I am organising a hen party for my sister later this summer. However, there are two girls in the group who were previously friends, but have fallen out with each other in recent months. I’m not really sure what it’s all about, but it’s causing some awkwardness, to say the least.What is the best way to handle this situation? It’s not like I can invite one and not the other and I don’t want to stress my sister out either in the run-up to the wedding. I would appreciate any advice you could give me.

With thanks,


Dear Bridesmaid-to-be,

Thank you for my email. I can understand why you are concerned, as you just want the best for your sister, but honestly, if I were you, I would not get too involved in trying to play United Nations in this instance.

These women are both grown-ups and will need to find a mature way to deal with this situation themselves. After all, I’m assuming that they will both be at the wedding and other gatherings with friends in the future, so they will need to find some pathway to co-exist peacefully.

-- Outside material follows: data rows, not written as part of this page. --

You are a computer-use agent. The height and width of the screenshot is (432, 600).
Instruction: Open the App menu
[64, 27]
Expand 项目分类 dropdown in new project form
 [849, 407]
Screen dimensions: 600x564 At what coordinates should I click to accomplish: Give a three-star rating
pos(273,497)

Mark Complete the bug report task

I presume that you will be using WhatsApp or a similar group messaging platform to send the initial invite and information for the hen party. Include them both, as normal. There is no need to make any big deal out of this. I am sure they will check themselves if the other one is invited and will be able to make their own minds up about whether they wish to attend or not. Let them to it, I say! They are responsible for their own decisions. If one of them is uncomfortable attending, it is up to them then to let you or your sister know. They can always make their own alternative arrangements.

If they both decide to attend, of course, you can be diplomatic about who shares a room with whom etc, so that they are not in too close quarters. But ultimately, this is your sister’s hen weekend and if they can’t cop on and be civil for her sake, then they are not worth worrying about.

I hope that this is some way helpful and I wish you all a great time.

These women are both grown-ups and will need to find a mature way to deal with this situation themselves

Readers writes

Hello Miriam,

I felt so sorry for that poor man and his wife who lost their beloved dog (‘Is it silly to be so upset by death of my dog?’ published 4 May edition). No, he is not wrong to feel such grief.

We lost our beloved family labrador 10 years ago, at the ripe old age of 13. Nothing could have prepared me for the grief I felt. I lost half a stone and I was inconsolable. I said I would never get another dog, but my children got round me and a year later we welcomed another labrador into the family.

She is now nine and I love her like a human child. But this time I feel I will be more prepared for the day she crosses the rainbow bridge, having gone through it already. We also, last year, got a rescue dog, who had been abused and locked up for breeding.

Please tell this couple to not be afraid to get another dog, and maybe to consider a rescue dog. There are few enough people like them who obviously gave a dog a five star home and there are many dogs out there who deserve a second chance.